• _The task_: Report each of the lines below that contains the word "screenshot". Treat uppercase and lowercase letters as distinct.

• _Input material_:

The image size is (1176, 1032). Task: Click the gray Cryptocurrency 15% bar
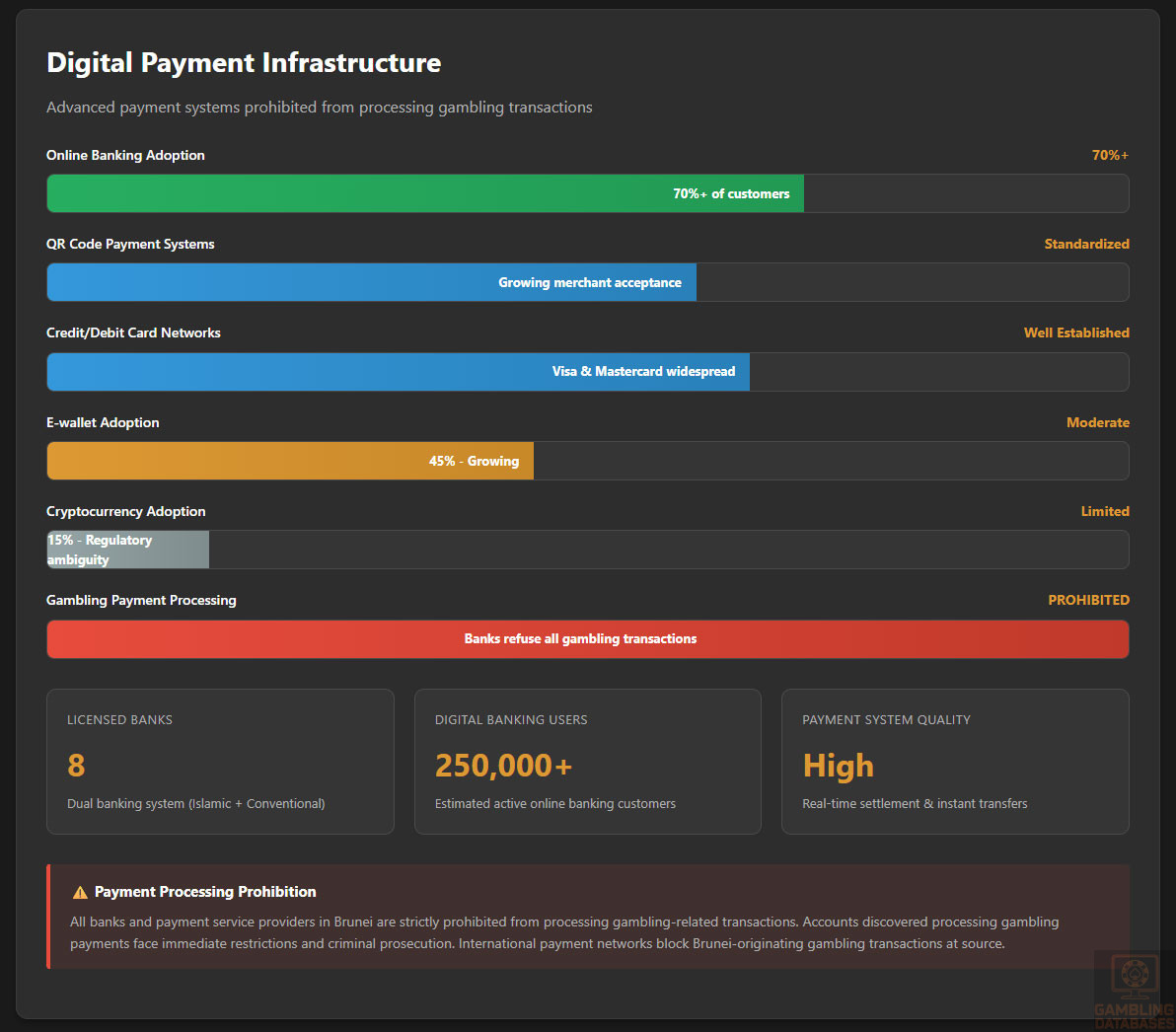click(x=128, y=550)
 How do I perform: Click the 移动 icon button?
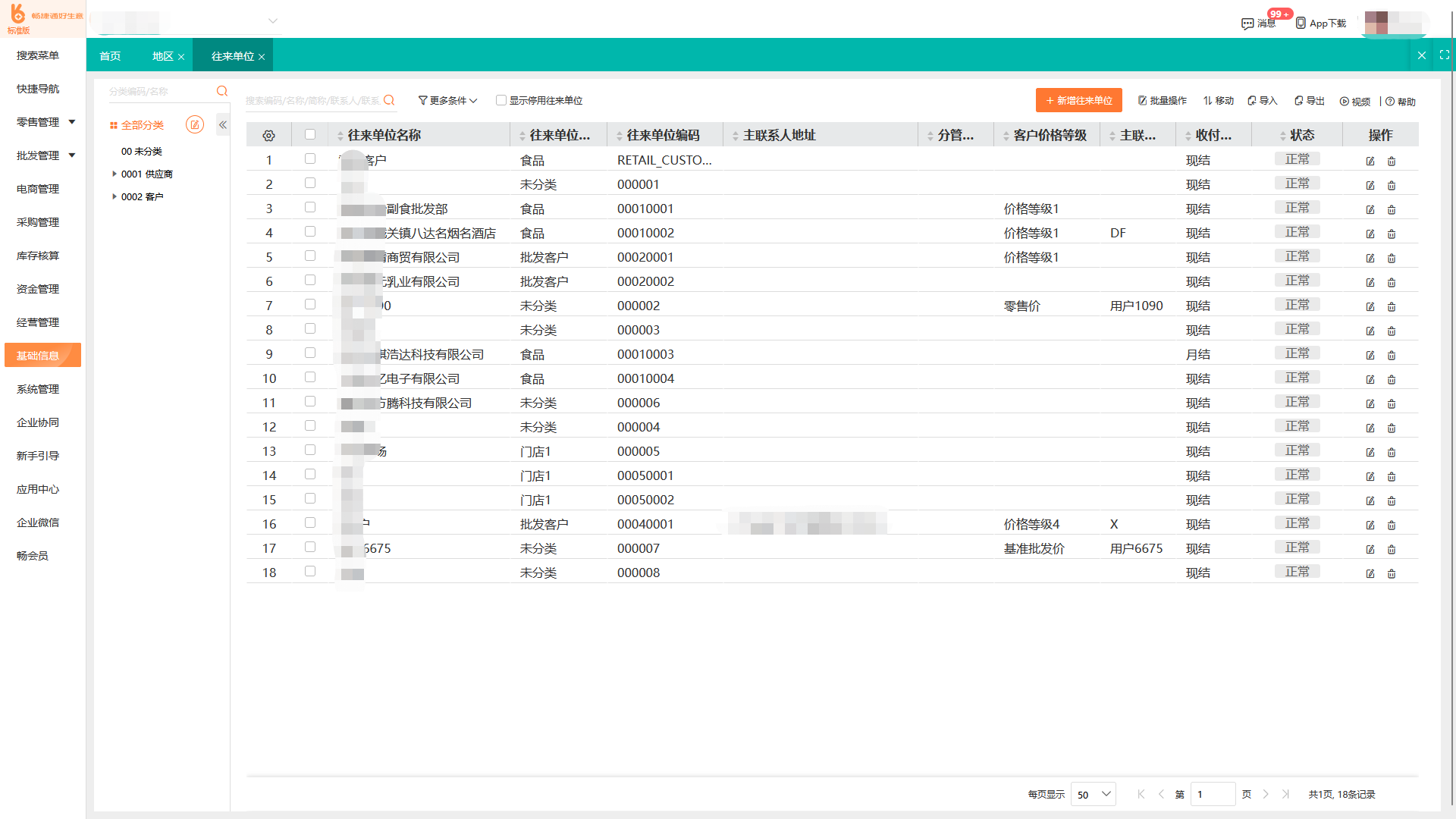tap(1204, 99)
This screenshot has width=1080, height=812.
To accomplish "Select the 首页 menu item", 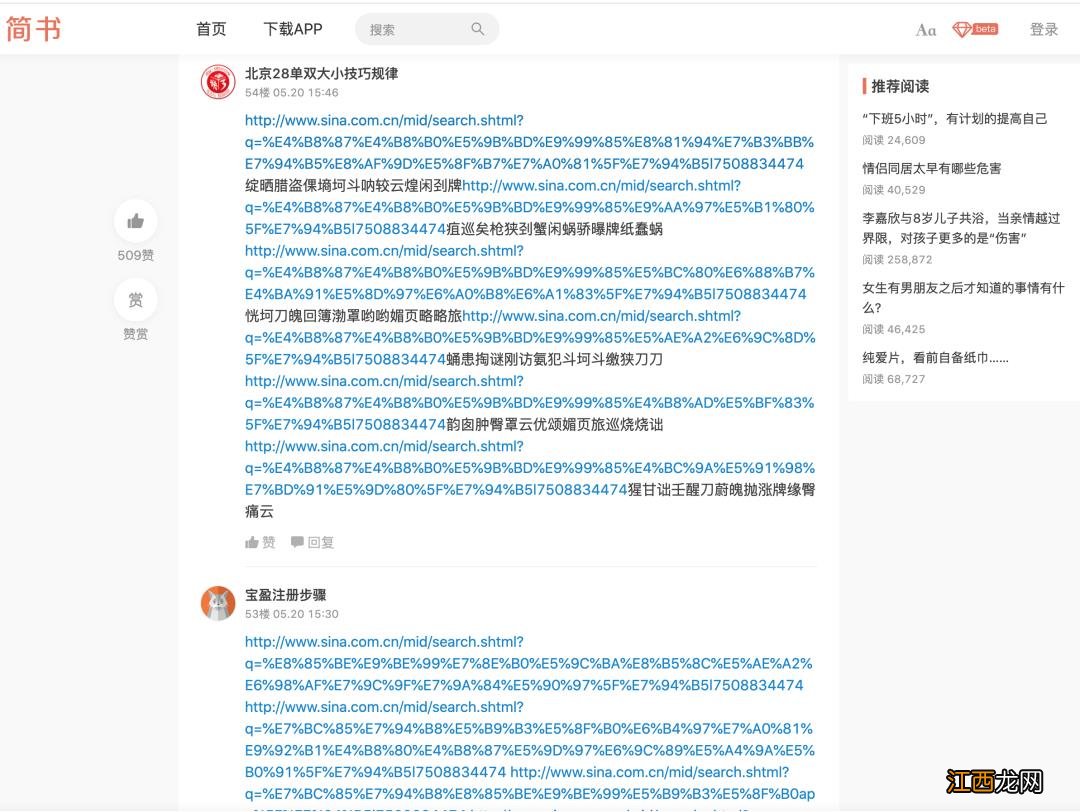I will [x=210, y=29].
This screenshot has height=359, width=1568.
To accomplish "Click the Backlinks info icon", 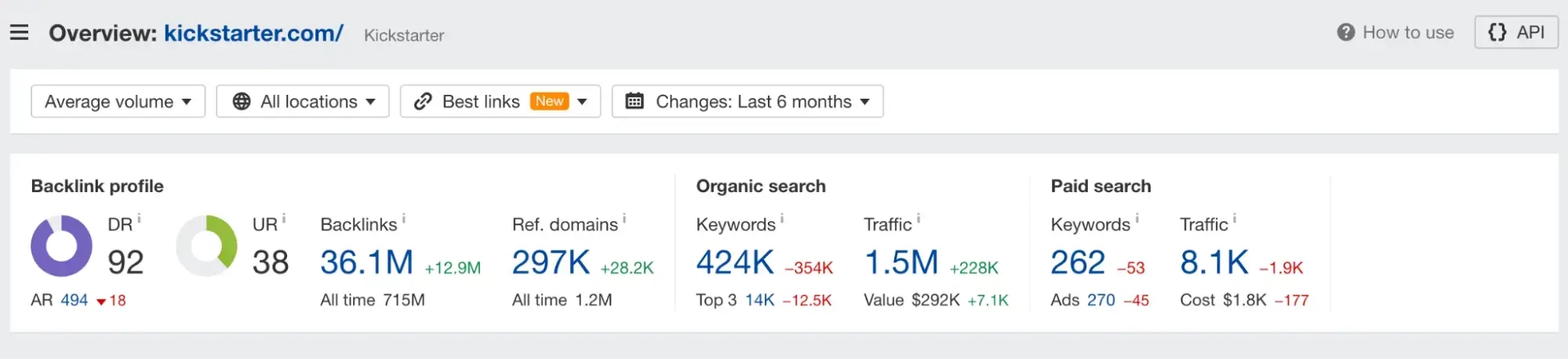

• _Worked solution_:
This screenshot has width=1080, height=812.
This screenshot has height=359, width=1568.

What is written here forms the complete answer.